◆ **AIM OF THE EXERCISE**: Recast the listing below, from its first line through the line containing "bar-gas-transportation: XX% is", as a Markdown table with the columns "Row" and "Line". Give each line its own row, numbered in order, and leave out blank lines.

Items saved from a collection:
+ + + + +

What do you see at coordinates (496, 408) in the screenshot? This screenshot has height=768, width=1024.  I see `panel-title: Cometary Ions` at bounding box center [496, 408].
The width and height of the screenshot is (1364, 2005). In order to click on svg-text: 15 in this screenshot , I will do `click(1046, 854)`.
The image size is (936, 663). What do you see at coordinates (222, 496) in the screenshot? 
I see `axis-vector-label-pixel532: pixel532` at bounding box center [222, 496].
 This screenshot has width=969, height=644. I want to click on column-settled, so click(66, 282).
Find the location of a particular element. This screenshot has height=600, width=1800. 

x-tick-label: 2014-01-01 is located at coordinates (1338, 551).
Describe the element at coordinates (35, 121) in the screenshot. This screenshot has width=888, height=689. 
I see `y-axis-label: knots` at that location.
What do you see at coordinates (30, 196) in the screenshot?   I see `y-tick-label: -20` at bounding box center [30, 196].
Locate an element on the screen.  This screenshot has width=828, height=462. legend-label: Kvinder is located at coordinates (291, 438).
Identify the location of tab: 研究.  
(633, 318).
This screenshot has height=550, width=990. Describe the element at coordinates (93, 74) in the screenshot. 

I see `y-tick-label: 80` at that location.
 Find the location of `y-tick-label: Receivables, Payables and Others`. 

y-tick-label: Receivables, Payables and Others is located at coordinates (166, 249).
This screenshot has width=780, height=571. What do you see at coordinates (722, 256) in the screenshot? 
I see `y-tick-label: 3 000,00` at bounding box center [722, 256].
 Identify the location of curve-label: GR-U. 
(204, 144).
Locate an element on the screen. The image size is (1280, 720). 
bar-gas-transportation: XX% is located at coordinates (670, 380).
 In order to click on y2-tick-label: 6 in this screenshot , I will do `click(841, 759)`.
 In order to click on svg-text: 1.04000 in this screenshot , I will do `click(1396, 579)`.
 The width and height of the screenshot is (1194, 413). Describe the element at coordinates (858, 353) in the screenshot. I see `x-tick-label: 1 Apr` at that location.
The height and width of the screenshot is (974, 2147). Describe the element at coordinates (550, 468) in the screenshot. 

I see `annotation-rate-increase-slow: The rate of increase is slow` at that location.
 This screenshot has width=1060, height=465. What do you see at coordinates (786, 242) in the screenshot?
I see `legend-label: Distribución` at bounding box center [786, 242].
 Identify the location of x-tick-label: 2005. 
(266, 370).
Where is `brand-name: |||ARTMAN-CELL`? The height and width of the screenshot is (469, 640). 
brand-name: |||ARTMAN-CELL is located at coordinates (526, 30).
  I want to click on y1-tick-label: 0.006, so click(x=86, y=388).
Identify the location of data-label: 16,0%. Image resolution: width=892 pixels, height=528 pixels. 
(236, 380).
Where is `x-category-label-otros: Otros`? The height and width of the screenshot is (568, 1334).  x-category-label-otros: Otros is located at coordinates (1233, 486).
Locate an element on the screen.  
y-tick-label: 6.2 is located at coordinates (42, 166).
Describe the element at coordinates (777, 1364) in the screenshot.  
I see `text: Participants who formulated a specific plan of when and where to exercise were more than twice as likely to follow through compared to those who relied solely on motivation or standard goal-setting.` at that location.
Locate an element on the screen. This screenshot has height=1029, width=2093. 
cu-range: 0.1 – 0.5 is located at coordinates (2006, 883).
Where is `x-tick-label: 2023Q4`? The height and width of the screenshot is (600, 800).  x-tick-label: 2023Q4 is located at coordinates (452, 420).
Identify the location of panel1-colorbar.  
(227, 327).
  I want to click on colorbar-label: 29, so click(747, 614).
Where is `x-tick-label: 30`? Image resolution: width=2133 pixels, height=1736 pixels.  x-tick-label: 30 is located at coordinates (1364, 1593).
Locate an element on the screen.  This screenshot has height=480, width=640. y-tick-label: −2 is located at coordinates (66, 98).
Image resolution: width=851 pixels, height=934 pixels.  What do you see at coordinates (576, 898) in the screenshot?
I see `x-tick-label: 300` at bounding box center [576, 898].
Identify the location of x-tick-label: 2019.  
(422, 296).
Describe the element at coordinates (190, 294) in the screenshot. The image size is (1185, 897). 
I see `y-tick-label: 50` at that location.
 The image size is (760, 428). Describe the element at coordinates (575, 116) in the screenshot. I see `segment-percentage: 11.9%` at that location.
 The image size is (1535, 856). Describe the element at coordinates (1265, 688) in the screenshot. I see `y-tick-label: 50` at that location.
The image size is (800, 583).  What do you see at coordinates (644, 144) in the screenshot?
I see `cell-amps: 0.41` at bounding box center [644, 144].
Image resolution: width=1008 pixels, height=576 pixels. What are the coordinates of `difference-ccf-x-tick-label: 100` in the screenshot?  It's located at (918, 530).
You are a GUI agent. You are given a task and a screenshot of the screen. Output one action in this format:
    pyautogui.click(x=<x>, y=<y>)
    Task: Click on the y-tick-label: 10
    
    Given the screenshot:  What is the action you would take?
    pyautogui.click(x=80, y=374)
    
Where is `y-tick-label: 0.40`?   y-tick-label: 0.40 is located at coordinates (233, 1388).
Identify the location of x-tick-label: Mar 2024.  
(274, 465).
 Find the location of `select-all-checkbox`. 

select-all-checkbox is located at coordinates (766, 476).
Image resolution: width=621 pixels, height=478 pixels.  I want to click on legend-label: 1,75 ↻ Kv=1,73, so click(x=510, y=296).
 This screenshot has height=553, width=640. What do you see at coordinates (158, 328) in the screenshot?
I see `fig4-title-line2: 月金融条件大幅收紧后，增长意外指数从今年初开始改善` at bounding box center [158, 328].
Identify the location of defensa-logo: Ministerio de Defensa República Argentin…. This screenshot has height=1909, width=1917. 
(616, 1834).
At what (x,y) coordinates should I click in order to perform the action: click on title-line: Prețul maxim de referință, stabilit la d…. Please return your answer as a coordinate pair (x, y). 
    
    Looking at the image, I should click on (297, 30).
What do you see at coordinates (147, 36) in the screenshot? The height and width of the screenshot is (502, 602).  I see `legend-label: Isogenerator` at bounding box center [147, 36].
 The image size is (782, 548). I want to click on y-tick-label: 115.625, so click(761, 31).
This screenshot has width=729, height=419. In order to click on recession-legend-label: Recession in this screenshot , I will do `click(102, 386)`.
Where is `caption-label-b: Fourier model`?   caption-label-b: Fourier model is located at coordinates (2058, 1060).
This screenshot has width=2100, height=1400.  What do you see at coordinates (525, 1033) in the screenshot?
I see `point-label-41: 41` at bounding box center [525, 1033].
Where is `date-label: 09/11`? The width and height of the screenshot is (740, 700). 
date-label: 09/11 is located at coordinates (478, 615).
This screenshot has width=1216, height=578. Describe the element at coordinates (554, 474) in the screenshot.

+ + + + +

◆ **RESPONSE TO THIS EXERCISE**:
| Row | Line |
|---|---|
| 1 | What do you see at coordinates (496, 408) in the screenshot? This screenshot has height=768, width=1024.  I see `panel-title: Cometary Ions` at bounding box center [496, 408]. |
| 2 | The width and height of the screenshot is (1364, 2005). In order to click on svg-text: 15 in this screenshot , I will do `click(1046, 854)`. |
| 3 | The image size is (936, 663). What do you see at coordinates (222, 496) in the screenshot?  |
| 4 | I see `axis-vector-label-pixel532: pixel532` at bounding box center [222, 496]. |
| 5 |  This screenshot has width=969, height=644. I want to click on column-settled, so click(66, 282). |
| 6 | Find the location of a particular element. This screenshot has height=600, width=1800.  |
| 7 | x-tick-label: 2014-01-01 is located at coordinates (1338, 551). |
| 8 | Describe the element at coordinates (35, 121) in the screenshot. This screenshot has width=888, height=689.  |
| 9 | I see `y-axis-label: knots` at that location. |
| 10 | What do you see at coordinates (30, 196) in the screenshot?   I see `y-tick-label: -20` at bounding box center [30, 196]. |
| 11 | Locate an element on the screen.  This screenshot has width=828, height=462. legend-label: Kvinder is located at coordinates (291, 438). |
| 12 | Identify the location of tab: 研究.   |
| 13 | (633, 318). |
| 14 | This screenshot has height=550, width=990. Describe the element at coordinates (93, 74) in the screenshot.  |
| 15 | I see `y-tick-label: 80` at that location. |
| 16 |  Find the location of `y-tick-label: Receivables, Payables and Others`.  |
| 17 | y-tick-label: Receivables, Payables and Others is located at coordinates (166, 249). |
| 18 | This screenshot has width=780, height=571. What do you see at coordinates (722, 256) in the screenshot?  |
| 19 | I see `y-tick-label: 3 000,00` at bounding box center [722, 256]. |
| 20 |  Identify the location of curve-label: GR-U.  |
| 21 | (204, 144). |
| 22 | Locate an element on the screen. The image size is (1280, 720).  |
| 23 | bar-gas-transportation: XX% is located at coordinates (670, 380). |